The “Choose Happy” sign on the wall caught my eye, and I reflected on the way my attitude had shifted from restless and grumpy to light and happy, and I reflected on how much more joyful it is to care for what we already have (whether it’s relationships or vintage glasses), rather than to dwell on what we think could be missing.

We create happiness. We fight for happiness. Marriages aren’t happy or sad by chance—they are by choice. We either choose to fill our days with moments of thoughtful intention and attention, or we choose to fill them with moments that we relinquish to the chaos around us in the hope that, in the end, we’ll collapse into the evening together.

Happiness is work. It’s a lifetime of navigating choices and relationships with a goal: to be happy.

Happiness is work. It’s a lifetime of navigating choices and relationships with a goal: to be happy. For some, it can be as easy as reframing a moment or a day or an entire week of trudging through piles of laundry and steering screaming children through Target as they arch their backs and shake their fists. For others, it could be recognizing when counseling is necessary or when medications might help. Happiness is a mindset and an effort, and it is not guaranteed.

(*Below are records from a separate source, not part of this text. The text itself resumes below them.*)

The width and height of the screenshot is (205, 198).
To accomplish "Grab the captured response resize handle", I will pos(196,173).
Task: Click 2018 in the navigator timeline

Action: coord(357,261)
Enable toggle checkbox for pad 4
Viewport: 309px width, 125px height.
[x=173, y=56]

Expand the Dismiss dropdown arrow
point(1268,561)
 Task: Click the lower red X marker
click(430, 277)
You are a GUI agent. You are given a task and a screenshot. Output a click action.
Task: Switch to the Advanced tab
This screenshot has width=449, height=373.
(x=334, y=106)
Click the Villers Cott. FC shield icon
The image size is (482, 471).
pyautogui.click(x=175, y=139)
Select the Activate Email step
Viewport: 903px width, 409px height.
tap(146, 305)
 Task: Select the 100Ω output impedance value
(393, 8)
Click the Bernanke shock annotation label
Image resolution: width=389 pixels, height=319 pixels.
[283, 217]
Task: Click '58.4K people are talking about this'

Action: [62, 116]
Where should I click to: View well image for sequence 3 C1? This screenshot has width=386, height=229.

Joy, on the other hand, is a promise.

Joy exists, no matter how cluttered my kitchen counters are, no matter how many times I’ve found myself circling around the same argument with my teenager, no matter what my bank statement looks like or how many pieces of trash fall out of my minivan every time the kids open the door.

Joy is a gift. I don’t have joy because I earned it with hard work. It did not come tucked behind any diplomas. And I don’t have any joy because I have chosen it. I’ve chosen many things to make me happy: my husband, my work, parenthood, the vintage glassware that gathers dust on my kitchen buffet.

But joy is not merely a heightened version of happiness. It is not an emotion or a feeling that can falter or fade. I have joy because I embraced it—as a child, praying on my kitchen floor, as an awkward adolescent growing in my faith, as a burned-out mother of four living in a two-bedroom home in a trailer park, and as a tired woman slogging through a sweltering summer, doing the dishes at sunrise.

Perhaps that sign shouldn’t read “Choose Happy,” but rather, “Remember Joy.”


“I have told you this so that my joy may be in you and that your joy may be complete.”